Anyone start in a hospital as per diem? (new grad)
- 0Jul 30, '13 by BlueEyedGuyI read a post of someone who did this, and I was wondering how it worked. Do they orient you like a full time employee and then you just get called off a lot, and obviously no benefits.
Is it a good idea?
Is it easier to get hired this way?
Did you get hired full time by the employer eventually?
I'm in a tough job market, and it would be hard for me to move. So, I'm looking at some unconventional ways of getting my career going. If anyone else has some tips on unconventional first jobs, I'd love to hear that also.
- 0Jul 30, '13 by Meriwhen Asst. AdminI started as a per-diem.

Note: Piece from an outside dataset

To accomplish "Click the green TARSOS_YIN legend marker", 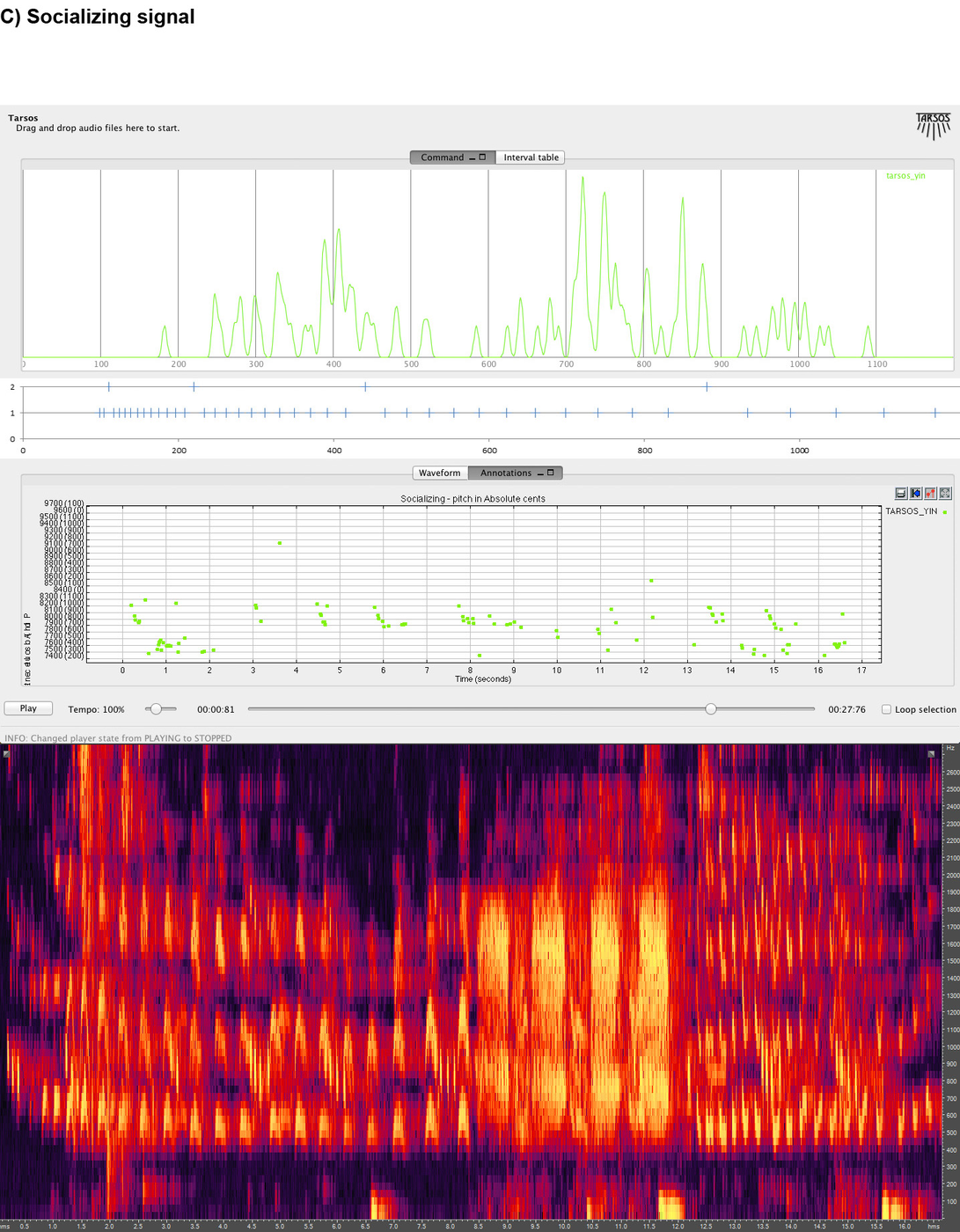I will tap(945, 511).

1. Fortunately, I had a long orientation--the same orientation that permanent staff received--so that helped. However not every employer offers per-diems a good orientation: some places may only give you a few shifts and let you run from there. In addition, most facilities expect you to know Nursing 101 and not need hand-holding on every single thing (I did a lot of off-hours education to keep up).

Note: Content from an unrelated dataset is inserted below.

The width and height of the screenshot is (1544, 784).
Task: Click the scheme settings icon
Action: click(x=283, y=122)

Also, working per-diem doesn't mean you'll get full-time hours, so you're not going to develop your skills as quickly as someone who is working consistently.
So whether it's a good idea depends on the facility as well as the specialty. Per-diem med-surg as a new grad? Perhaps. Per-diem ICU as a new grad? Probably not.
2. It could be, as per-diems don't get benefits or PTO. However, they also aren't guaranteed hours and are the first ones cut when census is low.
3. Yes. However, it was not automatic: I had to wait for a full-time opening to be posted, then apply for it, then go through all the same interviewing hoops as any other applicant, though I didn't have to provide references.
Hope this helps.
- 1Jul 30, '13 by elkparkDitto to everything Meriwhen said (except the part about starting out her career per diem; I didn't do that). Keep in mind, though, that since employers need per diem staff to be ready to jump in and do the job without a lot of assistance, lots of employers won't hire new grads into per diem positions. And, frankly, if an employer is willing to do that, they may not be doing you any favor. If you "crash and burn," they will just get another warm body with a license, but you only have you.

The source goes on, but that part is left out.